"""

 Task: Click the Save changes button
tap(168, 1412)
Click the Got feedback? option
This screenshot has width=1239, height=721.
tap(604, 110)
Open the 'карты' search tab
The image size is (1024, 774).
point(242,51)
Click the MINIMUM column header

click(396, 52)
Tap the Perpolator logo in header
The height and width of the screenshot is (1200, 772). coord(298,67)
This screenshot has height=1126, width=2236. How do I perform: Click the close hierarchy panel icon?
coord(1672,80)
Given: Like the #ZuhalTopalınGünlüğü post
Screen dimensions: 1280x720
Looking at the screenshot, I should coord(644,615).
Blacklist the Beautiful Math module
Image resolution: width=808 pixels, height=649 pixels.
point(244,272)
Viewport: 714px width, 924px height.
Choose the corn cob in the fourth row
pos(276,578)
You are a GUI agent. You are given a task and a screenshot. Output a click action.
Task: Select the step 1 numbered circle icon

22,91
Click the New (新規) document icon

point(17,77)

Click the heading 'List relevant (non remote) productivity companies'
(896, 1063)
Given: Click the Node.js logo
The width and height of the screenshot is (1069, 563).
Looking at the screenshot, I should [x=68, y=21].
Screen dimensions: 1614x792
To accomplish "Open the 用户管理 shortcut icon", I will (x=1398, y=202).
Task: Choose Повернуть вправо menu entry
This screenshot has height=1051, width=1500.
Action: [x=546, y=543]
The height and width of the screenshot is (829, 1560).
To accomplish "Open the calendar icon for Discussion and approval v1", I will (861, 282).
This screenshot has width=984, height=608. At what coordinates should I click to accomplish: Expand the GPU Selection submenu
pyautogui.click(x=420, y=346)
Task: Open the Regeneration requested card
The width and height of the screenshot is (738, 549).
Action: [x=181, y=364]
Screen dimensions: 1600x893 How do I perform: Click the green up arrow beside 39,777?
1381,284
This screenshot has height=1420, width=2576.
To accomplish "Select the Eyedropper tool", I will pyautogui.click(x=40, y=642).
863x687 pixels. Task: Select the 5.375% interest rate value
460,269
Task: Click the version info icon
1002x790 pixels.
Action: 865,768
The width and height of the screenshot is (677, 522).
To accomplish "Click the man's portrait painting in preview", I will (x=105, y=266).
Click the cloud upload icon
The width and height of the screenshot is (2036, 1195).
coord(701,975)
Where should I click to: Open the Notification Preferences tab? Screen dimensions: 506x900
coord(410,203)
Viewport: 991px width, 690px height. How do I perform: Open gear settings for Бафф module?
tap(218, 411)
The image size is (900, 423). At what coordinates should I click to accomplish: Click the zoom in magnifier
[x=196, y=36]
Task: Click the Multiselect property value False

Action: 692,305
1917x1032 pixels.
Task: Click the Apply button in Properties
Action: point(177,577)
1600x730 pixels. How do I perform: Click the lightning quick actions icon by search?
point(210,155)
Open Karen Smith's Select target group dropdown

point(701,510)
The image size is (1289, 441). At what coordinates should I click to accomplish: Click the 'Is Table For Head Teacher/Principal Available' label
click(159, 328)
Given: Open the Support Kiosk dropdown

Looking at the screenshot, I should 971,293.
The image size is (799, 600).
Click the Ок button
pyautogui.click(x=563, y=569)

"""

▶ YOUR INSTRUCTIONS:
Transcribe the records above line for line, with no changes.

▶ THE SOLUTION:
 Task: Click the Save changes button
tap(168, 1412)
Click the Got feedback? option
This screenshot has width=1239, height=721.
tap(604, 110)
Open the 'карты' search tab
The image size is (1024, 774).
point(242,51)
Click the MINIMUM column header

click(396, 52)
Tap the Perpolator logo in header
The height and width of the screenshot is (1200, 772). coord(298,67)
This screenshot has height=1126, width=2236. How do I perform: Click the close hierarchy panel icon?
coord(1672,80)
Given: Like the #ZuhalTopalınGünlüğü post
Screen dimensions: 1280x720
Looking at the screenshot, I should coord(644,615).
Blacklist the Beautiful Math module
Image resolution: width=808 pixels, height=649 pixels.
point(244,272)
Viewport: 714px width, 924px height.
Choose the corn cob in the fourth row
pos(276,578)
You are a GUI agent. You are given a task and a screenshot. Output a click action.
Task: Select the step 1 numbered circle icon

22,91
Click the New (新規) document icon

point(17,77)

Click the heading 'List relevant (non remote) productivity companies'
(896, 1063)
Given: Click the Node.js logo
The width and height of the screenshot is (1069, 563).
Looking at the screenshot, I should [x=68, y=21].
Screen dimensions: 1614x792
To accomplish "Open the 用户管理 shortcut icon", I will (x=1398, y=202).
Task: Choose Повернуть вправо menu entry
This screenshot has height=1051, width=1500.
Action: [x=546, y=543]
The height and width of the screenshot is (829, 1560).
To accomplish "Open the calendar icon for Discussion and approval v1", I will (861, 282).
This screenshot has width=984, height=608. At what coordinates should I click to accomplish: Expand the GPU Selection submenu
pyautogui.click(x=420, y=346)
Task: Open the Regeneration requested card
The width and height of the screenshot is (738, 549).
Action: [x=181, y=364]
Screen dimensions: 1600x893 How do I perform: Click the green up arrow beside 39,777?
1381,284
This screenshot has height=1420, width=2576.
To accomplish "Select the Eyedropper tool", I will pyautogui.click(x=40, y=642).
863x687 pixels. Task: Select the 5.375% interest rate value
460,269
Task: Click the version info icon
1002x790 pixels.
Action: 865,768
The width and height of the screenshot is (677, 522).
To accomplish "Click the man's portrait painting in preview", I will (x=105, y=266).
Click the cloud upload icon
The width and height of the screenshot is (2036, 1195).
coord(701,975)
Where should I click to: Open the Notification Preferences tab? Screen dimensions: 506x900
coord(410,203)
Viewport: 991px width, 690px height. How do I perform: Open gear settings for Бафф module?
tap(218, 411)
The image size is (900, 423). At what coordinates should I click to accomplish: Click the zoom in magnifier
[x=196, y=36]
Task: Click the Multiselect property value False

Action: 692,305
1917x1032 pixels.
Task: Click the Apply button in Properties
Action: point(177,577)
1600x730 pixels. How do I perform: Click the lightning quick actions icon by search?
point(210,155)
Open Karen Smith's Select target group dropdown

point(701,510)
The image size is (1289, 441). At what coordinates should I click to accomplish: Click the 'Is Table For Head Teacher/Principal Available' label
click(159, 328)
Given: Open the Support Kiosk dropdown

Looking at the screenshot, I should 971,293.
The image size is (799, 600).
Click the Ок button
pyautogui.click(x=563, y=569)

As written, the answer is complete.